Motion capture and electromyography details

The experimental sessions were conducted with 13 Vicon infrared cameras (T160, T40, T40S, Vantage; Vicon Ltd., UK) and two force plates (BMS400600; AMTI, USA; size: 400 mm × 600 mm each). The T160, T40, and T40S cameras were connected to a Vicon MX Giganet (camera data synchronization device), while the Vantage cameras were connected via a network switch (DGS-1520-28MP; D-link Inc., Taiwan). Data from motion capture cameras, force plates, and sEMG sensors (Avanti; Delsys Inc., USA) were synchronized and recorded concurrently using Vicon Nexus software (v2.10; Vicon Ltd., UK). Marker trajectory, ground reaction force (GRF), and sEMG data were simultaneously captured at sampling rates of 100 Hz, 1000 Hz, and 2000 Hz, respectively. The force plates were flush-mounted to match the height of the surrounding access floor and securely anchored to the underlying concrete building floor, ensuring that participants experienced no height changes or uneven surfaces during walking trials. GRFs were recorded only for level walking, sit-to-stand, and stand-to-sit tasks.

Experimental preparation

All participants were thoroughly briefed on the experimental procedure and signed informed consent forms, including consent for data publication. They were provided with properly fitted clothing, including tight-fitting shorts and T-shirts, selected according to their body size. Body parameters were measured, including height, weight, leg length, knee and ankle width, shoulder offset, elbow and wrist width, and hand thickness.
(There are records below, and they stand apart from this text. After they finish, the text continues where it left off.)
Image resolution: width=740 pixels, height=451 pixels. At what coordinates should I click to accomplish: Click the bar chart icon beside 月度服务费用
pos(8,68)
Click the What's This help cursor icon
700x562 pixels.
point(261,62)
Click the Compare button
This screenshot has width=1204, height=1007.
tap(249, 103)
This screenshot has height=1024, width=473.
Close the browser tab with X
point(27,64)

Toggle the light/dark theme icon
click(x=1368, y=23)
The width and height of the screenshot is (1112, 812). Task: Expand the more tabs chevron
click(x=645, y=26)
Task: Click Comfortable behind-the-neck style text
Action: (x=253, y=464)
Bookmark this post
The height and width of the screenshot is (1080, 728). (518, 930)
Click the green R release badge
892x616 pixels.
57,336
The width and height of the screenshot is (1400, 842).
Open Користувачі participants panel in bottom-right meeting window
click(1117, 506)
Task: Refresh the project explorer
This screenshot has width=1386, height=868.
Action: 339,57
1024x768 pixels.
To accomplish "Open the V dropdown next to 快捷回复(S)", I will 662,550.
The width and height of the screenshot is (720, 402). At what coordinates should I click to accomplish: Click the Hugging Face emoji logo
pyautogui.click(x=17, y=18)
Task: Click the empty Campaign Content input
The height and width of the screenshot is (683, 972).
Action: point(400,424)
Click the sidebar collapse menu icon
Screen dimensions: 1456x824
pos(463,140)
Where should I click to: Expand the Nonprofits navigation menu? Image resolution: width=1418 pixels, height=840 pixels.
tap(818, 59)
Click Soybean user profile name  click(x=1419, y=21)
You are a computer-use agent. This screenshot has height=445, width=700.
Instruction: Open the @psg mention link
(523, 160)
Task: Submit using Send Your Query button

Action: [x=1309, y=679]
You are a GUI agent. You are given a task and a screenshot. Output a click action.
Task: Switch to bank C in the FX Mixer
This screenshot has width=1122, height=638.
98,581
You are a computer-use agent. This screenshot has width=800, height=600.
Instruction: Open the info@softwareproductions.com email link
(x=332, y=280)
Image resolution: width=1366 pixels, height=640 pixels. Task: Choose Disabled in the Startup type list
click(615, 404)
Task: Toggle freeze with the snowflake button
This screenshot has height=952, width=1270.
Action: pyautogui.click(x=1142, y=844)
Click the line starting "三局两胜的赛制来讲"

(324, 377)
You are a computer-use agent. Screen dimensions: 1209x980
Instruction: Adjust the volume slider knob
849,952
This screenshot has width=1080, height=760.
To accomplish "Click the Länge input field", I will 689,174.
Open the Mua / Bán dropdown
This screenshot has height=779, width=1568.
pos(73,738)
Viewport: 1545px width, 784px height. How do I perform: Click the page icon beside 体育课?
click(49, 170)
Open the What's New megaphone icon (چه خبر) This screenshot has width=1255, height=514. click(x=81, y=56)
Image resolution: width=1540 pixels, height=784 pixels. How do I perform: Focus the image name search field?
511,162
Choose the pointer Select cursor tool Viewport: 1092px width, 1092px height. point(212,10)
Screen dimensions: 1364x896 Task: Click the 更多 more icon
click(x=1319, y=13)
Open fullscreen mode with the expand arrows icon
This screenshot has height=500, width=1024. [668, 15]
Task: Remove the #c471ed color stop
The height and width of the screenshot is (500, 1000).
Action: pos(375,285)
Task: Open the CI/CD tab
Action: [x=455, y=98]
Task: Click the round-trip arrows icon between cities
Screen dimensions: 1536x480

Twelve wireless sEMG sensors were attached to different muscles of the right leg: vastus lateralis (VL), rectus femoris (RF), vastus medialis (VM), tibialis anterior (TA), biceps femoris (BF), semitendinosus (ST), gastrocnemius medialis (GM), gastrocnemius lateralis (GL), soleus medialis (SM), soleus lateralis (SL), peroneus longus (PL), and peroneus brevis (PB). Prior to sensor attachment, skin contaminants and excessive body hair were removed using alcohol swabs and disposable razors. The sEMG sensors were positioned according to the SENIAM guidelines36.

Maximum voluntary contraction (MVC) measurements were systematically conducted in five distinct stages, each adopting standardized postures and contraction methods referenced from previous studies37,38,39,40. (1) VL, RF, and VM: Participants were seated with their knees flexed approximately 90°, performing maximal knee extension against manual resistance applied at the ankle, sustained for five seconds. (2) TA: Participants remained seated and performed maximal dorsiflexion against manual resistance applied to the dorsum of the foot, maintaining the contraction for five seconds. (3) BF and ST: Participants lay prone with knees flexed approximately 45°, executing maximal knee flexion against manual resistance at the ankle, sustained for five seconds. 4) GM and GL: Participants performed maximal heel raises while standing, with external resistance applied at the shoulders, maintaining the contraction for five seconds. (5) SM, SL, PL, and PB: Participants sat with a resistance band looped over their forefoot, performing maximal plantarflexion and eversion movements, maintaining each contraction for five seconds.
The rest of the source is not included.